> [PROBLEM DETAILS]
Render the items between the lines holding "Where should I click to: Click the middle" and "point(155,385)", inclusive, as a Markdown table with the columns Row and Line. Put a running row number in Row and the full line in Line, and leave out any blank lines.

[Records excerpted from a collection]
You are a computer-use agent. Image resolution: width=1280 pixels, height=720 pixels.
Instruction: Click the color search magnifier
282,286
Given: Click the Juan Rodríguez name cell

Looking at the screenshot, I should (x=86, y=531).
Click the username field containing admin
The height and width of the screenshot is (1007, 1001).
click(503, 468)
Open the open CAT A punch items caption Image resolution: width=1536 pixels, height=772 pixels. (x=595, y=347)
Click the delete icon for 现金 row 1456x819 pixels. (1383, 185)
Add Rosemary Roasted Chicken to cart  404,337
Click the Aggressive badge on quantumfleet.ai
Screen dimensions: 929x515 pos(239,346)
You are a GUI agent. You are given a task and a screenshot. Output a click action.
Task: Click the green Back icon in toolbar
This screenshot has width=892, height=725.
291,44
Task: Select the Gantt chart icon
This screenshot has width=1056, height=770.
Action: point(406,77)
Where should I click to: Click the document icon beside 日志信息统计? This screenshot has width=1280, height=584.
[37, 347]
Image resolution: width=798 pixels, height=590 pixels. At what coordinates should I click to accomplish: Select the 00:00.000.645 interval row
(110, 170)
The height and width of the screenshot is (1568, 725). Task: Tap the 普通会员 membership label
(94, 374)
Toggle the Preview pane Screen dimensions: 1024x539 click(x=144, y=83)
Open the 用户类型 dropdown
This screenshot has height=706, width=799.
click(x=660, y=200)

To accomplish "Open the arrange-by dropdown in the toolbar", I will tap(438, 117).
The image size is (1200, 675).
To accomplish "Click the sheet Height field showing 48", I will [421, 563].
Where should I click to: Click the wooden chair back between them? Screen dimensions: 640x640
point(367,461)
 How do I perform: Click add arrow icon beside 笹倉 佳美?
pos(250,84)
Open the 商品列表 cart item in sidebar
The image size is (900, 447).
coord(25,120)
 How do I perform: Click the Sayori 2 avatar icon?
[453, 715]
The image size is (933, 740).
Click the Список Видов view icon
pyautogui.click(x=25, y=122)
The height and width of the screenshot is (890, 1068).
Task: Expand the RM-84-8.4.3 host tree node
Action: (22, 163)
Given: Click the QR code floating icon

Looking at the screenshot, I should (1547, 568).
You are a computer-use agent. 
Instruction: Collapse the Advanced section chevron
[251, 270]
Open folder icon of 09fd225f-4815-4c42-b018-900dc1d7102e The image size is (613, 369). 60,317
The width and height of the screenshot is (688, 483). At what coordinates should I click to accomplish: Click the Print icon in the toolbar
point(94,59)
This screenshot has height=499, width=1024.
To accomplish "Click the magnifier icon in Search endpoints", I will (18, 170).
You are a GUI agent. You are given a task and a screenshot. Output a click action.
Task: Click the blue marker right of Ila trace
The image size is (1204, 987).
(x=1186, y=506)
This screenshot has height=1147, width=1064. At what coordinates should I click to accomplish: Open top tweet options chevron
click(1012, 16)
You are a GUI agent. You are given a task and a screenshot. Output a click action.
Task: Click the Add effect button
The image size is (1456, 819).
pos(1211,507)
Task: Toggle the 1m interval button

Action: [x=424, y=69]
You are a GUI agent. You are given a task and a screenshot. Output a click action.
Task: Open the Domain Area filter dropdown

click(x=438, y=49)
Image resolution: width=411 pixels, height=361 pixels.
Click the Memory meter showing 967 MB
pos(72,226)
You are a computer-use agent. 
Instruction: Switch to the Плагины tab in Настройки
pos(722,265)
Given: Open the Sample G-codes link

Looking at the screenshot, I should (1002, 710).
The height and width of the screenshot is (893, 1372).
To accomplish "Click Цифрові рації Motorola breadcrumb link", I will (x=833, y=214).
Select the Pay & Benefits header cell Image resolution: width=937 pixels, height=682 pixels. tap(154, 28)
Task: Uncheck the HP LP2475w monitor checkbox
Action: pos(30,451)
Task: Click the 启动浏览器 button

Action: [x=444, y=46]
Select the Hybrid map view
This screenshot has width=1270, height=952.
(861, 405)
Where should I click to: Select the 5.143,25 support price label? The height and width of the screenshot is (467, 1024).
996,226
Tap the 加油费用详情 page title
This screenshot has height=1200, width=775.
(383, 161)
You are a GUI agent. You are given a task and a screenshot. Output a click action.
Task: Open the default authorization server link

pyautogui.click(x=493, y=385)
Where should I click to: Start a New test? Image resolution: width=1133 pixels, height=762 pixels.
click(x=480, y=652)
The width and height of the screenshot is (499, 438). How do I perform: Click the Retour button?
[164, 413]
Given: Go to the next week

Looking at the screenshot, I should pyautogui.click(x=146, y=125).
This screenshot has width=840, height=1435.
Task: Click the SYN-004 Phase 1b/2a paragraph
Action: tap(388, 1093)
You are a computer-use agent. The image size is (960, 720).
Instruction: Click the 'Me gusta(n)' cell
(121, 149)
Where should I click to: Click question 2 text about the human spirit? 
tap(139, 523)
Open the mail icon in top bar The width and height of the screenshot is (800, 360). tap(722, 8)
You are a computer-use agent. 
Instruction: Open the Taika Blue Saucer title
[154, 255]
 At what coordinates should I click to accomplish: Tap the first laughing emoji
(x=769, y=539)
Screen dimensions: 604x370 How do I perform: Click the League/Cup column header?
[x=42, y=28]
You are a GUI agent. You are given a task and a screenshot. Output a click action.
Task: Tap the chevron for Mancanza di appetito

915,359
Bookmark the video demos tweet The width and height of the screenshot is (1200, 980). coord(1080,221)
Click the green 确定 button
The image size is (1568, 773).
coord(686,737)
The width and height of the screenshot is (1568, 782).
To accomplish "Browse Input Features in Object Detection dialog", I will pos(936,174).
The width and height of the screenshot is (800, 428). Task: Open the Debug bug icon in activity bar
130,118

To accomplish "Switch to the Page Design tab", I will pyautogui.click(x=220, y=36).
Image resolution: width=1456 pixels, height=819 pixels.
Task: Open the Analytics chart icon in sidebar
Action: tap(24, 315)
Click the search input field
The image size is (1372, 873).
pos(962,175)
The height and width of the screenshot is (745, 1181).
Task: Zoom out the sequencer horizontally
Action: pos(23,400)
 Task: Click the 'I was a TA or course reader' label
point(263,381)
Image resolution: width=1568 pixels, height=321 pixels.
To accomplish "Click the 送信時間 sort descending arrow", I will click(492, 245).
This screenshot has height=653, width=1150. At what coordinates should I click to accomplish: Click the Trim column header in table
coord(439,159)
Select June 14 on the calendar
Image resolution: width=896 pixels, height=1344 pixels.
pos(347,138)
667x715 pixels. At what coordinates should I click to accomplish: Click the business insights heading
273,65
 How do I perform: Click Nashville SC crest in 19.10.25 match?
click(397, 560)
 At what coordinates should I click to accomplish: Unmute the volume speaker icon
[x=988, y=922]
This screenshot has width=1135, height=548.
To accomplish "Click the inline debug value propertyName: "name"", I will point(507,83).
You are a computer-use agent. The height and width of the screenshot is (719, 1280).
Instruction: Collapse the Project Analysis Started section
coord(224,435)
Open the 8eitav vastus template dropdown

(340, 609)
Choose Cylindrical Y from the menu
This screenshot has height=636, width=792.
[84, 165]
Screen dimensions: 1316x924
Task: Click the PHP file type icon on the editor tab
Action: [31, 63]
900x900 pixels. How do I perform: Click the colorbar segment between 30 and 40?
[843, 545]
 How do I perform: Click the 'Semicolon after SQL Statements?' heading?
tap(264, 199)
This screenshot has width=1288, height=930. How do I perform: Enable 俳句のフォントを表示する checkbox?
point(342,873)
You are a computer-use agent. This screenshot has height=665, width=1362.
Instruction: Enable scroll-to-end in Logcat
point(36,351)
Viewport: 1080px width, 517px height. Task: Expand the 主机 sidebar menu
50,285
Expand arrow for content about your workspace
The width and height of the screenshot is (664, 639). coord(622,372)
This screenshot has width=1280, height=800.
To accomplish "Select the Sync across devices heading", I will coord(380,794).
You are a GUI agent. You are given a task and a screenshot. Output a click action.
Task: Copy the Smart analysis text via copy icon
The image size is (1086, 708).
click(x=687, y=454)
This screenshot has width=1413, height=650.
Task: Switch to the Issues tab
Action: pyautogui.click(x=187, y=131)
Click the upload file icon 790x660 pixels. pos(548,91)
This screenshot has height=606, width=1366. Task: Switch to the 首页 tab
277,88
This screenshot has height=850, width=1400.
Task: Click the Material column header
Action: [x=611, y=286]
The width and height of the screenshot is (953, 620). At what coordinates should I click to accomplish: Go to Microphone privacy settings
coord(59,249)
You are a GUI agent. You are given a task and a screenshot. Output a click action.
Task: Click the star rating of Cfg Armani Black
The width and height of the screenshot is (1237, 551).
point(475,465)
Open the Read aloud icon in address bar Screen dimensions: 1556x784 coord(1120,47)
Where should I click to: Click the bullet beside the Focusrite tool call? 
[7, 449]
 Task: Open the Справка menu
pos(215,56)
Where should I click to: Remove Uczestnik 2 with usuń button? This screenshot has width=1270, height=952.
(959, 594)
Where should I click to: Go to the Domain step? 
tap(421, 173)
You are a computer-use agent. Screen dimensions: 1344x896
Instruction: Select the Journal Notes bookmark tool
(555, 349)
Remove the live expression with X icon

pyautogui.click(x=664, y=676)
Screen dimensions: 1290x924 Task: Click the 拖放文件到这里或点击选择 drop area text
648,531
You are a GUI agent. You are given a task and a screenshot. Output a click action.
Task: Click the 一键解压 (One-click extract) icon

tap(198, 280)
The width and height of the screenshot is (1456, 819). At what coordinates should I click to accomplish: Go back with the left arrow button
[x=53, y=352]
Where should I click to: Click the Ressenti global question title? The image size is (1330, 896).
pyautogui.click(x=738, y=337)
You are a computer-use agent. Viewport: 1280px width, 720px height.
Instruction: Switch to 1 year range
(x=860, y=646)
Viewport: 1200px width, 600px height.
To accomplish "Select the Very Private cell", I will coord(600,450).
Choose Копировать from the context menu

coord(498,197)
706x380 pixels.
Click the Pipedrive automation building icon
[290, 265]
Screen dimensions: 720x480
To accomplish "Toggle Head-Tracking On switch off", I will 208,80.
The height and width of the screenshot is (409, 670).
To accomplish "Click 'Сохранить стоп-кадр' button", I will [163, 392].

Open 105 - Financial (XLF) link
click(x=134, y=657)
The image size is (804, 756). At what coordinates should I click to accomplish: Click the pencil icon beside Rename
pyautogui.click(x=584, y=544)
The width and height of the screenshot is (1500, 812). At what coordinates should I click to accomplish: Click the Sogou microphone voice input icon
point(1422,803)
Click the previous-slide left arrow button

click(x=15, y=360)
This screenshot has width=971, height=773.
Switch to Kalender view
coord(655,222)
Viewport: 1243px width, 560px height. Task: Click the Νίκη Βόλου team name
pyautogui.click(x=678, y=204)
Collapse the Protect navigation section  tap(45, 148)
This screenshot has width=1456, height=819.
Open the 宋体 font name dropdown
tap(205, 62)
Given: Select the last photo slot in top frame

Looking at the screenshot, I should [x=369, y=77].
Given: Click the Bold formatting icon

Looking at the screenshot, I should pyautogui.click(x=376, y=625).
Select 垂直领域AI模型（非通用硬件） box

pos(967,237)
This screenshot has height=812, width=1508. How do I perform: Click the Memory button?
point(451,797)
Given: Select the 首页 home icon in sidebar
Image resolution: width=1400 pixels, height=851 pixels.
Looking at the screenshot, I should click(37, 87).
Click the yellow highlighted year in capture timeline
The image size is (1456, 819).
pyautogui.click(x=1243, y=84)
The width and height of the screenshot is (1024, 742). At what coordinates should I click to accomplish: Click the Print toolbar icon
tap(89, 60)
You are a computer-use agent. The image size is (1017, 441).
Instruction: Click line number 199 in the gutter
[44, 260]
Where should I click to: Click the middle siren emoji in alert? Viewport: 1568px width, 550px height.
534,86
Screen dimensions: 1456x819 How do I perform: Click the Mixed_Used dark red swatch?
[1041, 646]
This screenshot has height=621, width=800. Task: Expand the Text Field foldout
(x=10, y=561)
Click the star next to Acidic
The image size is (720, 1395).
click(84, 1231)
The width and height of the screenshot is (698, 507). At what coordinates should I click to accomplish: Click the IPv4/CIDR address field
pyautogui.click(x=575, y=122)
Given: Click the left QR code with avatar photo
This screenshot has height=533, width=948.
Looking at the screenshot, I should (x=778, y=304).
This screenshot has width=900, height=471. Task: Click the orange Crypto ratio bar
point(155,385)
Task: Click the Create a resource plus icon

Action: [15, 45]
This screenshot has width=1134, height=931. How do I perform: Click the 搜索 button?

> [EXERCISE RESPONSE]
| Row | Line |
|---|---|
| 1 | Where should I click to: Click the middle siren emoji in alert? Viewport: 1568px width, 550px height. |
| 2 | 534,86 |
| 3 | Screen dimensions: 1456x819 How do I perform: Click the Mixed_Used dark red swatch? |
| 4 | [1041, 646] |
| 5 | This screenshot has height=621, width=800. Task: Expand the Text Field foldout |
| 6 | (x=10, y=561) |
| 7 | Click the star next to Acidic |
| 8 | The image size is (720, 1395). |
| 9 | click(84, 1231) |
| 10 | The width and height of the screenshot is (698, 507). At what coordinates should I click to accomplish: Click the IPv4/CIDR address field |
| 11 | pyautogui.click(x=575, y=122) |
| 12 | Given: Click the left QR code with avatar photo |
| 13 | This screenshot has height=533, width=948. |
| 14 | Looking at the screenshot, I should (x=778, y=304). |
| 15 | This screenshot has width=900, height=471. Task: Click the orange Crypto ratio bar |
| 16 | point(155,385) |